After all, a recent New York Times article found that the pre-president’s career had been marked by over 4,000 litigations. Observers of those dramas concluded that winning a suit was less important to him than making a good show. That would be consistent with thrice-married, often-dallying Mr. Trump’s appeal to fundamentalist Christians. He would rather inspire awe and a following than attain justice or achieve an understanding.

That very same talent — the compelling attraction of a powerful ego — may assure reelection in 2020 if voters prefer personality to issues in their interest. Trump won the election delivering a message of support for those who had been hurt by the economy and other factors beyond their control. The societal balance that weighed against them would be corrected, he promised. Instead, posts and policies went to the nation’s richest conservatives whose view of law and regulations have been decidedly supportive of their own interests. As noted earlier, these upper class masters used health care reform to reduce benefits for the less well off and reduce taxes for the far better off.

Trump may win because those who support him don’t pay attention to the measures he has taken that contradict their interests. The basic truth that many have not grasped is that the voting machine is not a TV set.

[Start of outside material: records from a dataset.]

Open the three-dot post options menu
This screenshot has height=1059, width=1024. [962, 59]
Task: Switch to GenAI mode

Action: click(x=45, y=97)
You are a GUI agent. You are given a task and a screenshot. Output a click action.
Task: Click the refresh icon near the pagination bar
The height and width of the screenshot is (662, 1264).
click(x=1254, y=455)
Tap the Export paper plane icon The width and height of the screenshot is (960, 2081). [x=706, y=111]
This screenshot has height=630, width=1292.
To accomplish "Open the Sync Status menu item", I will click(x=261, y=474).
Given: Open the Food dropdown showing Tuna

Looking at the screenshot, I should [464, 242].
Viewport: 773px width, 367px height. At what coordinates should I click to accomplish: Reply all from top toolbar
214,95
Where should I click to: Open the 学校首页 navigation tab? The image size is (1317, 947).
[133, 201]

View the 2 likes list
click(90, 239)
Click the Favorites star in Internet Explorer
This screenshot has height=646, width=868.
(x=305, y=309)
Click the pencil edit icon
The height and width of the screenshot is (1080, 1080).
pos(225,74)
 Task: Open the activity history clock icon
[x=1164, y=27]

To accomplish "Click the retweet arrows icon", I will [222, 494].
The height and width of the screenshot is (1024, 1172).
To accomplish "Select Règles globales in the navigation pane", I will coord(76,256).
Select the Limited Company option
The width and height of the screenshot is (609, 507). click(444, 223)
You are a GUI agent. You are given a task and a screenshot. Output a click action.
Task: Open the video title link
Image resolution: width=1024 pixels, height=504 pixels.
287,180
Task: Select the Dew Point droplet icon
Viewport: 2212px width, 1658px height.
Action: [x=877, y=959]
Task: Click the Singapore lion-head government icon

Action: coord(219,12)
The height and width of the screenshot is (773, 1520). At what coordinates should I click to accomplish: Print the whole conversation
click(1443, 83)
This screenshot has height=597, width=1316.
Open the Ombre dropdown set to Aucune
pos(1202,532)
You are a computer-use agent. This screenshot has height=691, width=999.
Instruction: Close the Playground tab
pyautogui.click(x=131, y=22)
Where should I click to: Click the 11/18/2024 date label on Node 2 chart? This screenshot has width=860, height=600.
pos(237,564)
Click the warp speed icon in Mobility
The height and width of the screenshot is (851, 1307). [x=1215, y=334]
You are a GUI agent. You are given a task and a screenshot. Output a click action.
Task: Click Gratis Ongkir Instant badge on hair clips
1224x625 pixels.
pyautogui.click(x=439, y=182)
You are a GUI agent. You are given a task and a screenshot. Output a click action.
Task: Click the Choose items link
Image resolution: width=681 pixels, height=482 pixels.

Now to say a pleasant word for Mr. Trump: his opponents seem not to realize that the Cold War is over. Russia is not the enemy it once was. To talk to a Russian is not a traitorous act. No more than a consultation with an Israeli or Chinese official is. There is the distinct smell of hypocrisy hanging over the charges against the Trump kin and campaign. Has not the United States engaged in similar activities? I am not thinking of Cold War blatant actions to overthrow or influence legitimate governments (Iran, Guatemala, Italy). I ask whether or not Washington helped bring down the government of Ukraine (say) and replace it with people of our preference?

What’s that recipe for sauce for goose or gander?

Maybe I should stop there, but allow me one more word: I think Mr. Trump is more advanced in his thinking than Democrat/media critics when he advocates working with Russia in an effort to resolve the thorny problems of Ukraine, Syria, and cyber crime. Like climate change (where he is dead wrong), these are issues that are beyond the capacity of one nation — no matter how great a power — to resolve alone. Those days are past — not only because other powers have risen up, but also because the American people have tired of policing the globe. The United States needs Russian cooperation.

I hope Mr. Trump can stick to his guns on that policy.

Henry Precht is a retired Foreign Service Officer.